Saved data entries

╔══

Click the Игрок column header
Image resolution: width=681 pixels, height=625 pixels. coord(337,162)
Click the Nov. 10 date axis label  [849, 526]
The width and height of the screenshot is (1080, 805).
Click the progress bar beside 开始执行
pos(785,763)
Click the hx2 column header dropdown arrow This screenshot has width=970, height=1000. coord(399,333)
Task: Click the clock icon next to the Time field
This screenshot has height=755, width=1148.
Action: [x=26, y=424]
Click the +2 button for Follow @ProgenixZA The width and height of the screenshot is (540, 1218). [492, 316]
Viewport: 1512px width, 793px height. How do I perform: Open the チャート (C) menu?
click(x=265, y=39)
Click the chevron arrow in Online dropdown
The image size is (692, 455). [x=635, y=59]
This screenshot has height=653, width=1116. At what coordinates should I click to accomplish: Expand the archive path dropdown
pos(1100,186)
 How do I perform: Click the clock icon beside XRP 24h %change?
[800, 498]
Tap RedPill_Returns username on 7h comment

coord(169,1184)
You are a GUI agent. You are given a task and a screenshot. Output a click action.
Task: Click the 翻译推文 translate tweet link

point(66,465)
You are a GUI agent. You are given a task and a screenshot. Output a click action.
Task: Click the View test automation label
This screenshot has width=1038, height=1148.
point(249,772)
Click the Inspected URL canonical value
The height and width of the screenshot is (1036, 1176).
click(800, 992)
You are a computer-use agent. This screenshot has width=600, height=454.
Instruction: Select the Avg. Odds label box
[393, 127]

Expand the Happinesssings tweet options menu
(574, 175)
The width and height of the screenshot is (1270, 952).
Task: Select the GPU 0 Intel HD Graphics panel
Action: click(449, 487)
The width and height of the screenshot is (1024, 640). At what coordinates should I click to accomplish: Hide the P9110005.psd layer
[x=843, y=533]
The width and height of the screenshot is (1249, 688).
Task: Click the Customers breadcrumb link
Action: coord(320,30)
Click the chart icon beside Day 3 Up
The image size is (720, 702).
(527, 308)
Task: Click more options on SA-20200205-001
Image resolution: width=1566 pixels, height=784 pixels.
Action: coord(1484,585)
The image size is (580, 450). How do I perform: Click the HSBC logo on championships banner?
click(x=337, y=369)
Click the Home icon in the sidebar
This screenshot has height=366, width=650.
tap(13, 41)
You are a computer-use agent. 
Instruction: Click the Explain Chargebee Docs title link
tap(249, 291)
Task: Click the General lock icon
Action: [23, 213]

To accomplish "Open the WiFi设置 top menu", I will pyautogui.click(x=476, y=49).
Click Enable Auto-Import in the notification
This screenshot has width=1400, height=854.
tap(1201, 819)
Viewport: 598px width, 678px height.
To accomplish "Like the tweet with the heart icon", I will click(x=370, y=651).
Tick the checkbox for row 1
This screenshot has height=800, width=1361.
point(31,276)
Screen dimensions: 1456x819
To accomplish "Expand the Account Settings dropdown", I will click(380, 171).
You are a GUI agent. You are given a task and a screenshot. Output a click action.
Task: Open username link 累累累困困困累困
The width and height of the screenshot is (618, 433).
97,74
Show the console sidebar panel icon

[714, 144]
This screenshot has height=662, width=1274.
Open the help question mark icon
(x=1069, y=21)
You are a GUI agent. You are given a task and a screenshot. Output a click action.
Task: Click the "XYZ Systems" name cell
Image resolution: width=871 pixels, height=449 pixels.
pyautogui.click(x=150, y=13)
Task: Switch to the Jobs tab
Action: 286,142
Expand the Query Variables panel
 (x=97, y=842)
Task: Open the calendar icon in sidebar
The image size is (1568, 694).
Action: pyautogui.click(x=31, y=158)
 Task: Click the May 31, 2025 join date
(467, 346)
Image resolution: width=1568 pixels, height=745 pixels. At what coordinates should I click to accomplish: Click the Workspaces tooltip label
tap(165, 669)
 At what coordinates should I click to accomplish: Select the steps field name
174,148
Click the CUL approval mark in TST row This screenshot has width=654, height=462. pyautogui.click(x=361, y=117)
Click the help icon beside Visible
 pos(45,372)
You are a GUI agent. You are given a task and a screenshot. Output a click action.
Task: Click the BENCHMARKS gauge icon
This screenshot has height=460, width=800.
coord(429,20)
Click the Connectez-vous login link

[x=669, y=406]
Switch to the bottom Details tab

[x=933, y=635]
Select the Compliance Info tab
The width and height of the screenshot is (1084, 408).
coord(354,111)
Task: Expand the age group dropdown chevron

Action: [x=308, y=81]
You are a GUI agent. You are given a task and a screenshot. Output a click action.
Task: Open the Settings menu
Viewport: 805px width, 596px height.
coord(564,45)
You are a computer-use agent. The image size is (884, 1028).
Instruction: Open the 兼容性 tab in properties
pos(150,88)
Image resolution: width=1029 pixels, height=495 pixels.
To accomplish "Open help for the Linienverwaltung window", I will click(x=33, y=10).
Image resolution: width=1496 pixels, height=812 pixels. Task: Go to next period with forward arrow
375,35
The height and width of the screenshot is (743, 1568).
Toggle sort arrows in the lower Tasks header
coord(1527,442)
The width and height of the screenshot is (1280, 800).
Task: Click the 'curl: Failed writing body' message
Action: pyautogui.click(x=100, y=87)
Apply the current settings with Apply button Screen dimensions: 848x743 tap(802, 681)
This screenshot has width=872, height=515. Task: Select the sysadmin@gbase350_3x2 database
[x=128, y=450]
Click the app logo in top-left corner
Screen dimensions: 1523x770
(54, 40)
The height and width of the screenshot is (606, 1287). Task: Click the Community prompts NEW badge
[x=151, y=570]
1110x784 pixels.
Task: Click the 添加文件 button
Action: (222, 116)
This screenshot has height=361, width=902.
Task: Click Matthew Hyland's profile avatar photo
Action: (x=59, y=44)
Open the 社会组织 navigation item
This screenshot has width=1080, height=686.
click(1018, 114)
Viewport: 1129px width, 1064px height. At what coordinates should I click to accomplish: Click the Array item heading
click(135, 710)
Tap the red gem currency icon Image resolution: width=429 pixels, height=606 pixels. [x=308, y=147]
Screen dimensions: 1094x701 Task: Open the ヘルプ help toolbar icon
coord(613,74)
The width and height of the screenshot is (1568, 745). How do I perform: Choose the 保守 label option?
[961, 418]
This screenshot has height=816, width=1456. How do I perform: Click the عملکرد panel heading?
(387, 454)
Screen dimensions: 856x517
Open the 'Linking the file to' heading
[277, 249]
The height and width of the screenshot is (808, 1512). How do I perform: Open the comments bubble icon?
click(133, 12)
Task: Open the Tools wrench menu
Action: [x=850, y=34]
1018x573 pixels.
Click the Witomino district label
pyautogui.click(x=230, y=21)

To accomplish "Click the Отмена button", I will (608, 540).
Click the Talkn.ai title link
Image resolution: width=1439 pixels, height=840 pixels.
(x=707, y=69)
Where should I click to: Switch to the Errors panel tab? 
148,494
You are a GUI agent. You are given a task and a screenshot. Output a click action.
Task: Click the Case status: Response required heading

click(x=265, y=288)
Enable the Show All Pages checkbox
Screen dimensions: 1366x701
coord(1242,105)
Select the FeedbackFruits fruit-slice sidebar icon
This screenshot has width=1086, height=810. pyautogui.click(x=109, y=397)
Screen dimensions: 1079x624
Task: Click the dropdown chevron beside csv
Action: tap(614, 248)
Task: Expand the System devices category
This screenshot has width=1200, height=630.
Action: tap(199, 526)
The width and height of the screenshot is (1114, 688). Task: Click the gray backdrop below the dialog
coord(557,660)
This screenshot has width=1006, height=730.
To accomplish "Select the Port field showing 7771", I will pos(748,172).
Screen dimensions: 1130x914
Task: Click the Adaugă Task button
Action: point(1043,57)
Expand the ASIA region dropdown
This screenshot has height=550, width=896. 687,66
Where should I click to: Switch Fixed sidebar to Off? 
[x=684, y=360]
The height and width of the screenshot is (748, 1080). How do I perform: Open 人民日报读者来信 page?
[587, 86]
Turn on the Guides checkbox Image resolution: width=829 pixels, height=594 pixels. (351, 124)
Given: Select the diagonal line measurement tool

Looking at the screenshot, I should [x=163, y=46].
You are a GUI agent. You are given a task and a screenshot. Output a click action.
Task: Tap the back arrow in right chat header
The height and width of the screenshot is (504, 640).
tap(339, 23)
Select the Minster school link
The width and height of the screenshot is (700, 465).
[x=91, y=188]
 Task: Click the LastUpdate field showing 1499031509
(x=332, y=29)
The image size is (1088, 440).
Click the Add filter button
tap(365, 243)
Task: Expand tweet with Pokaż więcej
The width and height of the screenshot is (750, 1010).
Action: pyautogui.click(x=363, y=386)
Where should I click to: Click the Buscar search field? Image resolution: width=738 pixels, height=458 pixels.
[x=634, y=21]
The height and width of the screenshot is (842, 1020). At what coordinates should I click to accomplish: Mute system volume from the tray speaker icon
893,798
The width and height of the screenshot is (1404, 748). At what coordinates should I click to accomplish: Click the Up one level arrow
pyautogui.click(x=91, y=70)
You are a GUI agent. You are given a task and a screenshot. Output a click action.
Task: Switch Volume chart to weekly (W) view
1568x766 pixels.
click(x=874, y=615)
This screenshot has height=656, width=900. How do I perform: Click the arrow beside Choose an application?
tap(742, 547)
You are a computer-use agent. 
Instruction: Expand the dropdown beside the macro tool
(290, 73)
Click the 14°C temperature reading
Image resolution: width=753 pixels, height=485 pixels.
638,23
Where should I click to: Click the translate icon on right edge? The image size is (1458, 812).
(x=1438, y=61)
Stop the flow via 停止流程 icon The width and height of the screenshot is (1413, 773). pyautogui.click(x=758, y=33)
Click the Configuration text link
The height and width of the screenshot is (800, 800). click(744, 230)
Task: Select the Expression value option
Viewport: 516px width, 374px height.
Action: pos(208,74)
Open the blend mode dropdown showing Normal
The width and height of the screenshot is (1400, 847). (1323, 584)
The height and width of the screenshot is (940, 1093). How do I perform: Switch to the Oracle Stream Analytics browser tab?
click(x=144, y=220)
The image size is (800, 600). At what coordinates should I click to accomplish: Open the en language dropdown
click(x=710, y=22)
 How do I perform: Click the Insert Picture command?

╚══

▶ **PROBLEM DESCRIPTION**
Scan the records above and show every line in which the word "value" occurs.

▶ **SOLUTION TO THE EXERCISE**
Click the Inspected URL canonical value
Task: Select the Expression value option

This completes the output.